• **Your task**
Only an exact reprint of all the data is acceptable.

• **Records supplied**

· · · ·

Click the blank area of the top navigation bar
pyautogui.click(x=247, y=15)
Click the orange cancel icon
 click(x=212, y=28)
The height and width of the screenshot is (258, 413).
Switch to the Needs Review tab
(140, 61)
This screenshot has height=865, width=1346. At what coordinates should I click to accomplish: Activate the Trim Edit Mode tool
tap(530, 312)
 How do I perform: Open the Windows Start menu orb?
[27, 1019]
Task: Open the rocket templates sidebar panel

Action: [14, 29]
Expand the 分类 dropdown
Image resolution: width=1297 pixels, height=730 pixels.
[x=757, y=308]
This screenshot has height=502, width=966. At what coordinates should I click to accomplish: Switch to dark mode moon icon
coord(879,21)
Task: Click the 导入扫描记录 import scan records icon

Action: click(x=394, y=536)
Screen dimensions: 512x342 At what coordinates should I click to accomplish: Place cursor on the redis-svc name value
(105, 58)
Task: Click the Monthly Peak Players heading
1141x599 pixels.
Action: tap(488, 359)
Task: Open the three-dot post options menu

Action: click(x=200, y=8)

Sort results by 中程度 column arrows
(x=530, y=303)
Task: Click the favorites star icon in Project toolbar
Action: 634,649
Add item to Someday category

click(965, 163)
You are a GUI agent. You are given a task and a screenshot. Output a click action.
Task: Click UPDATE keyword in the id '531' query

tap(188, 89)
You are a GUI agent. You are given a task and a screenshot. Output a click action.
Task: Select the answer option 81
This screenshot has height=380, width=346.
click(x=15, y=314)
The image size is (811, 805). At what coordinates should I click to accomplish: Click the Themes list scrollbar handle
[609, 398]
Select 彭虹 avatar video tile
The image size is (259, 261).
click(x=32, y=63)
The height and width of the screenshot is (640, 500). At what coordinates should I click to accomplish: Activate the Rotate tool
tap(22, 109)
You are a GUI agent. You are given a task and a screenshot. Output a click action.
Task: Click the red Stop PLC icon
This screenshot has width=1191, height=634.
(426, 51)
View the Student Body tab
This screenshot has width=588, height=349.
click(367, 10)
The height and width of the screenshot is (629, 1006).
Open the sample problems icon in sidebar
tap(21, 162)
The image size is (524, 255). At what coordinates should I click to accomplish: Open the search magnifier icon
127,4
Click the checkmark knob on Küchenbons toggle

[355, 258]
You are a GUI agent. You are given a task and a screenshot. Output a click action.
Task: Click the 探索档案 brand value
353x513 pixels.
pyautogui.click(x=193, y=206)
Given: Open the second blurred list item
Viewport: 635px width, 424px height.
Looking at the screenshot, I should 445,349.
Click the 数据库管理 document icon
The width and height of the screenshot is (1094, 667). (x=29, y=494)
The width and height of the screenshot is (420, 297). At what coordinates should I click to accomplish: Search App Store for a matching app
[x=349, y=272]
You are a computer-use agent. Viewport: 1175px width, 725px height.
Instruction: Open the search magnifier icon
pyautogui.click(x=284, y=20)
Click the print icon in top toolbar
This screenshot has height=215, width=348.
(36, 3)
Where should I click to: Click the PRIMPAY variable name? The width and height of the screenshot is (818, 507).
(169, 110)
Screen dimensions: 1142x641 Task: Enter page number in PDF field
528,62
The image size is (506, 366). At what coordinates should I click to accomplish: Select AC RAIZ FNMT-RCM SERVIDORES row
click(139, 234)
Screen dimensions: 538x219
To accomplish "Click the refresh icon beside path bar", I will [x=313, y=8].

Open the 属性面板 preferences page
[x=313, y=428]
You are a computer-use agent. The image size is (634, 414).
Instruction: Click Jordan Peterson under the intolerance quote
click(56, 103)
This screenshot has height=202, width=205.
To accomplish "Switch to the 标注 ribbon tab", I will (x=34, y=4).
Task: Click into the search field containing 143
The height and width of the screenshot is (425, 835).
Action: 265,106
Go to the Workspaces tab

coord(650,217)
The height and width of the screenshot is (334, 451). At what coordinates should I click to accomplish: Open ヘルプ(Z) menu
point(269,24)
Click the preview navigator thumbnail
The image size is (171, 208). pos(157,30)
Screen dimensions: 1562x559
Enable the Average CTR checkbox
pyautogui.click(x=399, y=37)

· · · ·

• **Task output**
Click the blank area of the top navigation bar
pyautogui.click(x=247, y=15)
Click the orange cancel icon
 click(x=212, y=28)
The height and width of the screenshot is (258, 413).
Switch to the Needs Review tab
(140, 61)
This screenshot has height=865, width=1346. At what coordinates should I click to accomplish: Activate the Trim Edit Mode tool
tap(530, 312)
 How do I perform: Open the Windows Start menu orb?
[27, 1019]
Task: Open the rocket templates sidebar panel

Action: [14, 29]
Expand the 分类 dropdown
Image resolution: width=1297 pixels, height=730 pixels.
[x=757, y=308]
This screenshot has height=502, width=966. At what coordinates should I click to accomplish: Switch to dark mode moon icon
coord(879,21)
Task: Click the 导入扫描记录 import scan records icon

Action: click(x=394, y=536)
Screen dimensions: 512x342 At what coordinates should I click to accomplish: Place cursor on the redis-svc name value
(105, 58)
Task: Click the Monthly Peak Players heading
1141x599 pixels.
Action: tap(488, 359)
Task: Open the three-dot post options menu

Action: click(x=200, y=8)

Sort results by 中程度 column arrows
(x=530, y=303)
Task: Click the favorites star icon in Project toolbar
Action: 634,649
Add item to Someday category

click(965, 163)
You are a GUI agent. You are given a task and a screenshot. Output a click action.
Task: Click UPDATE keyword in the id '531' query

tap(188, 89)
You are a GUI agent. You are given a task and a screenshot. Output a click action.
Task: Select the answer option 81
This screenshot has height=380, width=346.
click(x=15, y=314)
The image size is (811, 805). At what coordinates should I click to accomplish: Click the Themes list scrollbar handle
[609, 398]
Select 彭虹 avatar video tile
The image size is (259, 261).
click(x=32, y=63)
The height and width of the screenshot is (640, 500). At what coordinates should I click to accomplish: Activate the Rotate tool
tap(22, 109)
You are a GUI agent. You are given a task and a screenshot. Output a click action.
Task: Click the red Stop PLC icon
This screenshot has width=1191, height=634.
(426, 51)
View the Student Body tab
This screenshot has width=588, height=349.
click(367, 10)
The height and width of the screenshot is (629, 1006).
Open the sample problems icon in sidebar
tap(21, 162)
The image size is (524, 255). At what coordinates should I click to accomplish: Open the search magnifier icon
127,4
Click the checkmark knob on Küchenbons toggle

[355, 258]
You are a GUI agent. You are given a task and a screenshot. Output a click action.
Task: Click the 探索档案 brand value
353x513 pixels.
pyautogui.click(x=193, y=206)
Given: Open the second blurred list item
Viewport: 635px width, 424px height.
Looking at the screenshot, I should 445,349.
Click the 数据库管理 document icon
The width and height of the screenshot is (1094, 667). (x=29, y=494)
The width and height of the screenshot is (420, 297). At what coordinates should I click to accomplish: Search App Store for a matching app
[x=349, y=272]
You are a computer-use agent. Viewport: 1175px width, 725px height.
Instruction: Open the search magnifier icon
pyautogui.click(x=284, y=20)
Click the print icon in top toolbar
This screenshot has height=215, width=348.
(36, 3)
Where should I click to: Click the PRIMPAY variable name? The width and height of the screenshot is (818, 507).
(169, 110)
Screen dimensions: 1142x641 Task: Enter page number in PDF field
528,62
The image size is (506, 366). At what coordinates should I click to accomplish: Select AC RAIZ FNMT-RCM SERVIDORES row
click(139, 234)
Screen dimensions: 538x219
To accomplish "Click the refresh icon beside path bar", I will [x=313, y=8].

Open the 属性面板 preferences page
[x=313, y=428]
You are a computer-use agent. The image size is (634, 414).
Instruction: Click Jordan Peterson under the intolerance quote
click(56, 103)
This screenshot has height=202, width=205.
To accomplish "Switch to the 标注 ribbon tab", I will (x=34, y=4).
Task: Click into the search field containing 143
The height and width of the screenshot is (425, 835).
Action: 265,106
Go to the Workspaces tab

coord(650,217)
The height and width of the screenshot is (334, 451). At what coordinates should I click to accomplish: Open ヘルプ(Z) menu
point(269,24)
Click the preview navigator thumbnail
The image size is (171, 208). pos(157,30)
Screen dimensions: 1562x559
Enable the Average CTR checkbox
pyautogui.click(x=399, y=37)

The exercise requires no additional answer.